Investor demand for leveraged loan credit has resulted in loosened credit standards, according to some market participants. Even so, the persistently tight leveraged loan spreads have led a number of CLO managers to pick up higher yielding assets, such as middle-market loans. But while there are some cracks in the theme of robust corporate credit performance, a number of analysts, including those at Bear Stearns, feel that the "current corporate credit cycle still has some time to play out."

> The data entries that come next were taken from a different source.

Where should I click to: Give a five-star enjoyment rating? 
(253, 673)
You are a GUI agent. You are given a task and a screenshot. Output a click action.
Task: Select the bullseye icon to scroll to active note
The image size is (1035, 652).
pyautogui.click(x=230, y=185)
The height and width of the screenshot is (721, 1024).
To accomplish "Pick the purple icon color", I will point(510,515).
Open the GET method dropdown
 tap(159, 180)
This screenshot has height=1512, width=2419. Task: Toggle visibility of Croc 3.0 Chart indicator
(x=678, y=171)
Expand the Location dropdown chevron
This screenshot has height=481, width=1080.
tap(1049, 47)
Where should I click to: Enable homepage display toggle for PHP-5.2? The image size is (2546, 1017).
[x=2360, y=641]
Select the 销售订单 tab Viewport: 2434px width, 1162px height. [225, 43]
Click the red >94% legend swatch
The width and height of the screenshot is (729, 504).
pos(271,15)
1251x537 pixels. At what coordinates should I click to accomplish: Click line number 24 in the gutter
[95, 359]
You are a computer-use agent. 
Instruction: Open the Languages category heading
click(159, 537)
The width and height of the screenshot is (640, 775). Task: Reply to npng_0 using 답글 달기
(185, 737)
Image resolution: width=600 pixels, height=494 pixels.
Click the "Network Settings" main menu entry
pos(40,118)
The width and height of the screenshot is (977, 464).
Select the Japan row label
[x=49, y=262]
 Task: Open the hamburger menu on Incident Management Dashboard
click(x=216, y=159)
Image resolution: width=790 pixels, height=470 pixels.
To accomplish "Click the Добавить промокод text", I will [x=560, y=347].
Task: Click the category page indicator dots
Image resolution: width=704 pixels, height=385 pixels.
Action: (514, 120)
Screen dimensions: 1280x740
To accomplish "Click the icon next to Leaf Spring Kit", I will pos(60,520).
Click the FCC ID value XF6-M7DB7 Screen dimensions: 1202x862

All-in-all, leveraged loan issuers seem pretty healthy. Average Ebitda growth among public-filing issuers was 17.3% in the second quarter, slightly down from 20.3% in the second quarter but up year-over-year by 3.2%, according to analysts. The average debt-to-Ebitda ratio for the past two years has ranged between 4.8 times to 5.0 times. On the other hand, some of the newer leveraged buyout deals have higher-than-average debt multiples and lower interest coverage ratios - a trend investors should be wary of. "It is on the margin that investors need to be a bit more careful, as can be seen from the average leverage multiple of large LBOs that has grown to six times, and the average interest coverage for these has fallen to 1.5 times," Bear Stearns analysts wrote.
Meanwhile, the loan-only credit default swap market continues to grow, as an increasing number of investors look to hedge their bets on the vitality of corporate credit. Although speaking to the positive short-term outlook of the sector, the premium on the contracts remains "well within" the spread on cash loans, according to Bear. In other words, investors don't appear to be scrambling to short using loan CDS just yet.
Some investors have turned away from CDOs backed by residential mortgages in favor of CLOs. JPMorgan Securities has been a proponent of CLO investing "at the wings," as it has grown increasingly bearish on lower-rated tranches within the home equity ABS space and, subsequently, those CDOs backed by subprime credits.